Stream-CQSA's result is clean: exact attention over billion-token sequences on a single GPU by treating attention not as a monolithic tensor operation but as a collection of schedulable subproblems. The math is unchanged — the bottleneck is where the hardware meets that math.
This has a consequence nobody is being explicit about: the competitive moat in long-context may no longer live in the model weights or the architecture. It lives in the workload orchestrator that decides how the attention computation gets partitioned, streamed, and recomposed.
Current GPU kernels are built for density. Fused attention kernels saturate a single device by doing one big thing.
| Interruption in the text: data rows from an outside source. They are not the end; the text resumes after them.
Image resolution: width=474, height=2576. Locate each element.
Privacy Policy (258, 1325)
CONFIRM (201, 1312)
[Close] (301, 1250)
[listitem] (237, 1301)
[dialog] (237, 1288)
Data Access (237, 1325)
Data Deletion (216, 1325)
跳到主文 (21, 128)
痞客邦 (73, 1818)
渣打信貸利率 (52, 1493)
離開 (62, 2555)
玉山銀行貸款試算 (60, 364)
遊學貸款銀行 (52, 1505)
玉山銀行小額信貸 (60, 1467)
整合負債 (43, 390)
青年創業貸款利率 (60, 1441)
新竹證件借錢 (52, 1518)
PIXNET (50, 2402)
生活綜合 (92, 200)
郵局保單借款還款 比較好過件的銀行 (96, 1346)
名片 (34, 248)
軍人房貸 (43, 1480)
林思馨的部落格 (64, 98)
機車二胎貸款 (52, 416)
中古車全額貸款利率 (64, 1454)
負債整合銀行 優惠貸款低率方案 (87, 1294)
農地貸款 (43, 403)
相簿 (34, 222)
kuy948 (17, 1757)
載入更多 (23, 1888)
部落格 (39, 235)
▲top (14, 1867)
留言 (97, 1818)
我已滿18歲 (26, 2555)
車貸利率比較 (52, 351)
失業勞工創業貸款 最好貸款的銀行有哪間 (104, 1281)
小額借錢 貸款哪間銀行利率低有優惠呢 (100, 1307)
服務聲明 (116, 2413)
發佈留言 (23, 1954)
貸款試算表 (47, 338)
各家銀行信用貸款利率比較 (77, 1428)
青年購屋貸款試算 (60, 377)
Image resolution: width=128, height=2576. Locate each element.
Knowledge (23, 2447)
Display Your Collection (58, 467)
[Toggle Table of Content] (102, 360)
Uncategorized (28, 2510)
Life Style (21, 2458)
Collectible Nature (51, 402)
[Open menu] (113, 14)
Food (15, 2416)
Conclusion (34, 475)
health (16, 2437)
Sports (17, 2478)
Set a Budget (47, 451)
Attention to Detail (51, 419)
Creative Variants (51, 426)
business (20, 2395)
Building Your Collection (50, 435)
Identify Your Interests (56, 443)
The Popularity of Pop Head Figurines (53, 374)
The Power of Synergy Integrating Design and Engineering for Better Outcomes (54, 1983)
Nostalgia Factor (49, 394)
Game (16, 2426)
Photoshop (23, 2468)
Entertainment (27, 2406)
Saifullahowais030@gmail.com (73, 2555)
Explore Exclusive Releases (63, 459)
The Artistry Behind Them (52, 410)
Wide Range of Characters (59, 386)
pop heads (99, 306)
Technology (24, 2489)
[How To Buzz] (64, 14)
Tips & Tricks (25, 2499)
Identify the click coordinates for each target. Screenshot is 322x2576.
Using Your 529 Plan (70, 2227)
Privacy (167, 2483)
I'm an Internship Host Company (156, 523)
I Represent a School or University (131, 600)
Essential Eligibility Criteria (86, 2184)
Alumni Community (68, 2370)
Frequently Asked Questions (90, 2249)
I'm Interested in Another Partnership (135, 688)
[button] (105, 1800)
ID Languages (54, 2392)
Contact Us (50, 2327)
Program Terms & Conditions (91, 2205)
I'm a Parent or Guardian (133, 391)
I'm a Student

Stream-CQSA-style scheduling breaks that assumption — it fragments the workload into small, independent tasks that fit arbitrary memory budgets. Those kernels will stall on the new workload pattern, not because the math is wrong, but because the optimization target has shifted.
The implication for hardware: the chips winning long-context benchmarks won't necessarily be the chips with the most raw compute. They will be the chips with the most flexible execution pipelines — the ones where the scheduler can exploit task-level parallelism across attention heads without paying an unacceptable penalty in kernel launch overhead.
This is a software-defined-hardware problem. The schedulers that win will be the ones that understand the attention pattern well enough to partition it without introducing synchronization barriers that kill the parallelism gains. That is not a kernel engineering problem. That is a compiler/runtime problem that most AI hardware teams have been treating as an afterthought.
The teams with the best workload orchestrators will outperform teams with better FLOPS, even on the same hardware, because the scheduler is now part of the execution critical path.
We are moving from a world where the model is the product to a world where the scheduling infrastructure is the product. The FLOPS were the first bottleneck. The scheduler is the second. The question is whether the industry is building for that transition or just waiting for larger HBM to paper over it.